=== Document ===

* * *

2. Study Site Characteristics and Sample Analyses

[5] Station M (34°50′N, 123°00′W, water depth of 4100 m) is located 50 km west of the base of the continental rise, 220 km off the coast of central California (Figure 1). The site lies within the southward flowing California Current in the surface. Near the coast, both the seasonal countercurrent at the surface in fall and winter and the subsurface undercurrent, mainly confined on the continental slope, flow northward along the California coast [Lynn and Simpson, 1987, and references therein].

Figure 1.

Map of the California coast and locations of Station M and four associated river systems.

[6] The flux of particulate mass at 600 m above bottom (mab) at Station M is positively correlated with an upwelling index [Bakun, 1973] that is a proxy for primary production, with a time lag of approximately 50 days [Baldwin et al., 1998]. This indicates that primary production in the overlying surface waters is the major source of the sinking POM. Input of resuspended SOM to POM at Station M is apparent from Δ14C measurements [Druffel et al., 1998], pyrophaeophorbide-a, a degradation product of chlorophyll-a [Bianchi et al., 1998], and the aluminum content in suspended POM [Sherrell et al., 1998]. The high C/N values of sinking POM observed at 50 mab suggest that terrestrial OC reaches Station M [Smith et al., 2001], despite its distance from the coast.

* * *

=== Dataset records ===
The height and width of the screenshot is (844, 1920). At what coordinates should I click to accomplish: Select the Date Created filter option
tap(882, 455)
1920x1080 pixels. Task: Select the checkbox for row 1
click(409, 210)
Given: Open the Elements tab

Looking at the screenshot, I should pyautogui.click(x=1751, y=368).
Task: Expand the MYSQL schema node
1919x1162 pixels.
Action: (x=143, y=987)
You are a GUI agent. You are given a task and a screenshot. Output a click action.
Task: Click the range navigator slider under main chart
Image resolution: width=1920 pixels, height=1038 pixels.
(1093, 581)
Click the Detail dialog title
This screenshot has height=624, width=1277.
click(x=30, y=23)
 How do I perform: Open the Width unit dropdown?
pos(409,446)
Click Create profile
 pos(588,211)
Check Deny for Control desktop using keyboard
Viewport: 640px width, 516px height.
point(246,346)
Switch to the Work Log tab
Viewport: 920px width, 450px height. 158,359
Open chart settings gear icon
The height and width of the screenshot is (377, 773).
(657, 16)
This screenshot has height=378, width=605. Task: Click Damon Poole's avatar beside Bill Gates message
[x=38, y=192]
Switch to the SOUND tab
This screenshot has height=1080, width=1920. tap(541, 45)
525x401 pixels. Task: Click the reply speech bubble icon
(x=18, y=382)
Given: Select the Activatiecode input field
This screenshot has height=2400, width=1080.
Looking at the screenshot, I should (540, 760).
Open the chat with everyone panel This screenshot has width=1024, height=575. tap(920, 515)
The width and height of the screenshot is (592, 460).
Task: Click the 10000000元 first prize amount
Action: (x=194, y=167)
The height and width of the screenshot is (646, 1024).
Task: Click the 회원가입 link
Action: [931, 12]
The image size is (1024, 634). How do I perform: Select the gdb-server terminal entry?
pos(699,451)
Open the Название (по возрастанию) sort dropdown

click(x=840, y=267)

* * *

=== Written task A ===
Reproduce the passage of the Station M text starting with "Map of the California" and going on through "from the coast.".
=== Written task B ===
Carry on the Station M site description from the point where the text stops.

=== Task response A ===
Map of the California coast and locations of Station M and four associated river systems.

[6] The flux of particulate mass at 600 m above bottom (mab) at Station M is positively correlated with an upwelling index [Bakun, 1973] that is a proxy for primary production, with a time lag of approximately 50 days [Baldwin et al., 1998]. This indicates that primary production in the overlying surface waters is the major source of the sinking POM. Input of resuspended SOM to POM at Station M is apparent from Δ14C measurements [Druffel et al., 1998], pyrophaeophorbide-a, a degradation product of chlorophyll-a [Bianchi et al., 1998], and the aluminum content in suspended POM [Sherrell et al., 1998]. The high C/N values of sinking POM observed at 50 mab suggest that terrestrial OC reaches Station M [Smith et al., 2001], despite its distance from the coast.

=== Task response B ===
[7] Sinking particles were collected using a single conical sediment trap deployed at 650 mab along with two other sediment traps (600 mab and 50 mab [Smith et al., 2001]) on a single mooring. The benthic mixed layer has been reported to reach up to 80 mab with an average height of 45 mab at Station M [Beaulieu and Baldwin, 1998]. The 0.25 m2 opening of the cone was covered with a 1 × 1 cm baffle to reduce turbulent flow. Polyethylene collection bottles were attached to a sequencer at the bottom of the cone and programmed to sample in 10-day increments. The bottles were filled with seawater collected from the same depth that the sediment trap was moored. The water was filtered with a precombusted quartz filter (142 mm diameter Whatman ultrapure QMA, 0.8 μm pore diameter) and poisoned with mercuric chloride to a final concentration of 3 mM. The sediment traps were retrieved and redeployed every 13–14 weeks. Samples for carbon isotopic measurements were collected from July 1993 to the end of 1998 with a hiatus from October 1996 to November 1997. The sediment trap failed to collect samples from mid-June to late October 1994 because of presumed clogging due to extremely high flux [Baldwin et al., 1998].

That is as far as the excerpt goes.